__What you have to do__
Please arrange the lines of the listing below as a Markdown table with columns named Row and Line, starting at the line containing "I want to click on y-axis-title: y, so" and ending at the line containing "pyautogui.click(x=414, y=396)", with both of those lines included. Number the rows and leave out blank lines.

[Stored records]
Segment Open

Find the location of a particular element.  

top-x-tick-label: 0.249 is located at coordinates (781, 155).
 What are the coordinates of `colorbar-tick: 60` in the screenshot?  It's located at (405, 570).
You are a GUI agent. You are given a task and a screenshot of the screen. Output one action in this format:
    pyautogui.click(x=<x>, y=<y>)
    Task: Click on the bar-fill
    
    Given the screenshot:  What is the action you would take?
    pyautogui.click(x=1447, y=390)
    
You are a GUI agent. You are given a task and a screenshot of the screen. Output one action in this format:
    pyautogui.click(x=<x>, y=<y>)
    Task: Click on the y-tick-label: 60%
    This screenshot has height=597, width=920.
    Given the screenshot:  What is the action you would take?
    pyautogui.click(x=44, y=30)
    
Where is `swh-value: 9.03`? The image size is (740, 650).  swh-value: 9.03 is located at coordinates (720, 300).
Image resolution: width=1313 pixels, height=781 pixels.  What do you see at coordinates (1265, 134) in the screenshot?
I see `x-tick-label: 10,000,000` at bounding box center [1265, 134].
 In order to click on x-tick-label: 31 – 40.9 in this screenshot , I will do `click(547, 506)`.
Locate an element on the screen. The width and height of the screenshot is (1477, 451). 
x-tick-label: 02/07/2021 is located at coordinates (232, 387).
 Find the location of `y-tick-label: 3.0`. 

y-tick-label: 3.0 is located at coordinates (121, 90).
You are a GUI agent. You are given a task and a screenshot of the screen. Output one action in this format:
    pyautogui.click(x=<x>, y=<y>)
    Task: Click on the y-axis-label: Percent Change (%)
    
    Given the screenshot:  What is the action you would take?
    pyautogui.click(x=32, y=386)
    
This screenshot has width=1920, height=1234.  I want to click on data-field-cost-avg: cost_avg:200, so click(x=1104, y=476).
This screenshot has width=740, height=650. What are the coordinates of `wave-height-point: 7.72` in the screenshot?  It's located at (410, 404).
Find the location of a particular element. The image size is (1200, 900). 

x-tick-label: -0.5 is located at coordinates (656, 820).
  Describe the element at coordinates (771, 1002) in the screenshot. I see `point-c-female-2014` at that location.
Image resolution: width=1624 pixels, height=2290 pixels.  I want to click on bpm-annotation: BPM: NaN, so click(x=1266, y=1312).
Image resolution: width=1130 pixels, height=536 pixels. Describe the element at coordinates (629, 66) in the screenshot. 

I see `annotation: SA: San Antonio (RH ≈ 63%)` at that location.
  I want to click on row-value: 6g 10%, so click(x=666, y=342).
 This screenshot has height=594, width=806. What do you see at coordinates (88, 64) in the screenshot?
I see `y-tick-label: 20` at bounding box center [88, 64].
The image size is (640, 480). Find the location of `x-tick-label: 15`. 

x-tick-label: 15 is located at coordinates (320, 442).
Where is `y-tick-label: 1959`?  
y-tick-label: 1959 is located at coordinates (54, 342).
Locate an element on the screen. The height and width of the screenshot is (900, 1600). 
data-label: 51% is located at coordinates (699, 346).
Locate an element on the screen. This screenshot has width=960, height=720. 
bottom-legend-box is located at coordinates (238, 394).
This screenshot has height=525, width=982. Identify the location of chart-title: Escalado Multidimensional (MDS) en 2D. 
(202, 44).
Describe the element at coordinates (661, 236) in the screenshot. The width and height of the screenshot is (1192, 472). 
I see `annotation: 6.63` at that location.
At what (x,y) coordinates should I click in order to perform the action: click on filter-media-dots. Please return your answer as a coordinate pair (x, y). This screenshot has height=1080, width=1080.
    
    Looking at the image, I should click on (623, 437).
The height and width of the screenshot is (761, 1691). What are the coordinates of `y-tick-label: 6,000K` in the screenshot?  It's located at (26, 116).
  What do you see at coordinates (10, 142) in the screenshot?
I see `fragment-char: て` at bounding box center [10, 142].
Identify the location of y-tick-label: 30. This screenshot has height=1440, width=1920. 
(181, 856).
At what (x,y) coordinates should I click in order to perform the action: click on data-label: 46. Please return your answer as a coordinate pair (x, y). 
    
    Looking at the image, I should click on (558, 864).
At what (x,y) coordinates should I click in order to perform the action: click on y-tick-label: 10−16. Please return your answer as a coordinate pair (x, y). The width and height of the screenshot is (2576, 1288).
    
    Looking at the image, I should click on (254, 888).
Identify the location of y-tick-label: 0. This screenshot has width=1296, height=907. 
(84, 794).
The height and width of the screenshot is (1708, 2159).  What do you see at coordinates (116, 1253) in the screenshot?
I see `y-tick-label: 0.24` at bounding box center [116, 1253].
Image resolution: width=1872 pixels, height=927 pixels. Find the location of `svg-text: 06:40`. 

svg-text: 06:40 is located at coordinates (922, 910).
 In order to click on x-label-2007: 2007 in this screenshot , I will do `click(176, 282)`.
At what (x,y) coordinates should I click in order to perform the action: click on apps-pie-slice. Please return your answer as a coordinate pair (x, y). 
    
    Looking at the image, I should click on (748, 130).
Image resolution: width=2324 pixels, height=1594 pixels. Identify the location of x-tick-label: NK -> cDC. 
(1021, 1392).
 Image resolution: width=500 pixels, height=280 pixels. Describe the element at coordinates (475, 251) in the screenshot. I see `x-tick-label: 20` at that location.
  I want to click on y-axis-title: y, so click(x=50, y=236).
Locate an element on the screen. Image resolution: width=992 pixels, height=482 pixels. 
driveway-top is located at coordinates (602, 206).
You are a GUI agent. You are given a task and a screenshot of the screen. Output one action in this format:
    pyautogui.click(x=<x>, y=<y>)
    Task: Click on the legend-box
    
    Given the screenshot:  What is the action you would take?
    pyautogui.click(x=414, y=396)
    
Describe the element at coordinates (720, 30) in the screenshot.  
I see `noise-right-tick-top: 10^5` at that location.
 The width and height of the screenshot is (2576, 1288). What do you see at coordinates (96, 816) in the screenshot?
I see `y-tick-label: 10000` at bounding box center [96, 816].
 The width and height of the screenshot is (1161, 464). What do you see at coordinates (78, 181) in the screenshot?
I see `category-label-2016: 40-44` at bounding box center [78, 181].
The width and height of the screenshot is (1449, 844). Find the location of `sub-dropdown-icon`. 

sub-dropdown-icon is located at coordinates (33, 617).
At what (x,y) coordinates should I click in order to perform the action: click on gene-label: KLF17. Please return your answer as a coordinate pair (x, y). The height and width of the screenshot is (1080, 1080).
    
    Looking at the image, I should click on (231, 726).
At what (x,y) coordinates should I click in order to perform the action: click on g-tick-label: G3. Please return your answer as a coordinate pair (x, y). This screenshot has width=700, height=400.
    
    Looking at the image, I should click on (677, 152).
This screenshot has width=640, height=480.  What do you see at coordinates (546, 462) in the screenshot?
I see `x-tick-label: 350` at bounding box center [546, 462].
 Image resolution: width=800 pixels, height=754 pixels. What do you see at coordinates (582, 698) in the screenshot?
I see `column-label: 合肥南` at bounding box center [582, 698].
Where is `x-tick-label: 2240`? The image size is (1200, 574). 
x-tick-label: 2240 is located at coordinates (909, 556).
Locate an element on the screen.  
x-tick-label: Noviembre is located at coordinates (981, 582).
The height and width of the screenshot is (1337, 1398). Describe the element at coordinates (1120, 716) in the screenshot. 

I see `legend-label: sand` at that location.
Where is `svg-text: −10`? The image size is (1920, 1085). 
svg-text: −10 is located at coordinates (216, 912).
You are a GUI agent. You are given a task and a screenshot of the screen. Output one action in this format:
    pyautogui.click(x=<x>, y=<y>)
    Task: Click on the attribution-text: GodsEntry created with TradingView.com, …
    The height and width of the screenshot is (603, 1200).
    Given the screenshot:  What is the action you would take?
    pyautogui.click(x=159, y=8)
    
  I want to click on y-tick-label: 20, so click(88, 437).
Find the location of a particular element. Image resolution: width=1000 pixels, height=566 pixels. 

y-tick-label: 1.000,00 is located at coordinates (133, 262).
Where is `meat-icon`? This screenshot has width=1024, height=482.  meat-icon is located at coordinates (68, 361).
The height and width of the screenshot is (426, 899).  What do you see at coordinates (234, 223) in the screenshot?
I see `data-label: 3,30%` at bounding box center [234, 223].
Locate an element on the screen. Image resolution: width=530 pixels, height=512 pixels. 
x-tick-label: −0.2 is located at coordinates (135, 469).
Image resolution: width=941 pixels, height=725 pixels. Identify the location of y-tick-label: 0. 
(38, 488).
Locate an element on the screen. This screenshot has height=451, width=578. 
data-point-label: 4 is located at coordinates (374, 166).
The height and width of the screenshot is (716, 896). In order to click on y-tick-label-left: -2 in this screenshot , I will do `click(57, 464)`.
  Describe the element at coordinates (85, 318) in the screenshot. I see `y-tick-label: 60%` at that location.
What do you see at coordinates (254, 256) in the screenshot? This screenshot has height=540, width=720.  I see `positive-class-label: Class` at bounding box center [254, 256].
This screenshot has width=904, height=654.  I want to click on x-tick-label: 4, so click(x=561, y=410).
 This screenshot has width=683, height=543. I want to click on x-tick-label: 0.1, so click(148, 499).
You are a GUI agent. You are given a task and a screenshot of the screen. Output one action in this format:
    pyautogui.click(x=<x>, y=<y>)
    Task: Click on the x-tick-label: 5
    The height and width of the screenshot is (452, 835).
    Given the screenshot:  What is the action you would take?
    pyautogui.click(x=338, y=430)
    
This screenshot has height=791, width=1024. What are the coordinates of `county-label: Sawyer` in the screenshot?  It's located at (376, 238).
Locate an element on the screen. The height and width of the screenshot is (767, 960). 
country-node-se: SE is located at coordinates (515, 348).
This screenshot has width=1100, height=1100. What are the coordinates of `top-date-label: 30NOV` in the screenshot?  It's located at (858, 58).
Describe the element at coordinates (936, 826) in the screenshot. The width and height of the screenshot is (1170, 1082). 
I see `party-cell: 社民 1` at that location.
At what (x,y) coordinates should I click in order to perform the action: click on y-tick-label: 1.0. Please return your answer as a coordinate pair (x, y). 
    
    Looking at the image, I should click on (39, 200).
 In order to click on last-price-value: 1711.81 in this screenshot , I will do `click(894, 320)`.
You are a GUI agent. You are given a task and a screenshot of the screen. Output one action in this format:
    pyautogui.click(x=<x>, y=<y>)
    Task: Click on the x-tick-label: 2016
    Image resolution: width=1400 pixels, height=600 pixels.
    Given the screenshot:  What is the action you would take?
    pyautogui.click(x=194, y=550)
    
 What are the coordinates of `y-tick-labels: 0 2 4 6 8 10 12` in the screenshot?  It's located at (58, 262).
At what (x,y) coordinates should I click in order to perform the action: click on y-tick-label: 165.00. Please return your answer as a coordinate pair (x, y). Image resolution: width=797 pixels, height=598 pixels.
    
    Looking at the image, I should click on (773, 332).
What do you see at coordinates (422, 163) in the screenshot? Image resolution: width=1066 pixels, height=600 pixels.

Segment Closed

__Your solution__
| Row | Line |
|---|---|
| 1 |   I want to click on y-axis-title: y, so click(x=50, y=236). |
| 2 | Locate an element on the screen. Image resolution: width=992 pixels, height=482 pixels.  |
| 3 | driveway-top is located at coordinates (602, 206). |
| 4 | You are a GUI agent. You are given a task and a screenshot of the screen. Output one action in this format: |
| 5 |     pyautogui.click(x=<x>, y=<y>) |
| 6 |     Task: Click on the legend-box |
| 7 |     Given the screenshot:  What is the action you would take? |
| 8 |     pyautogui.click(x=414, y=396) |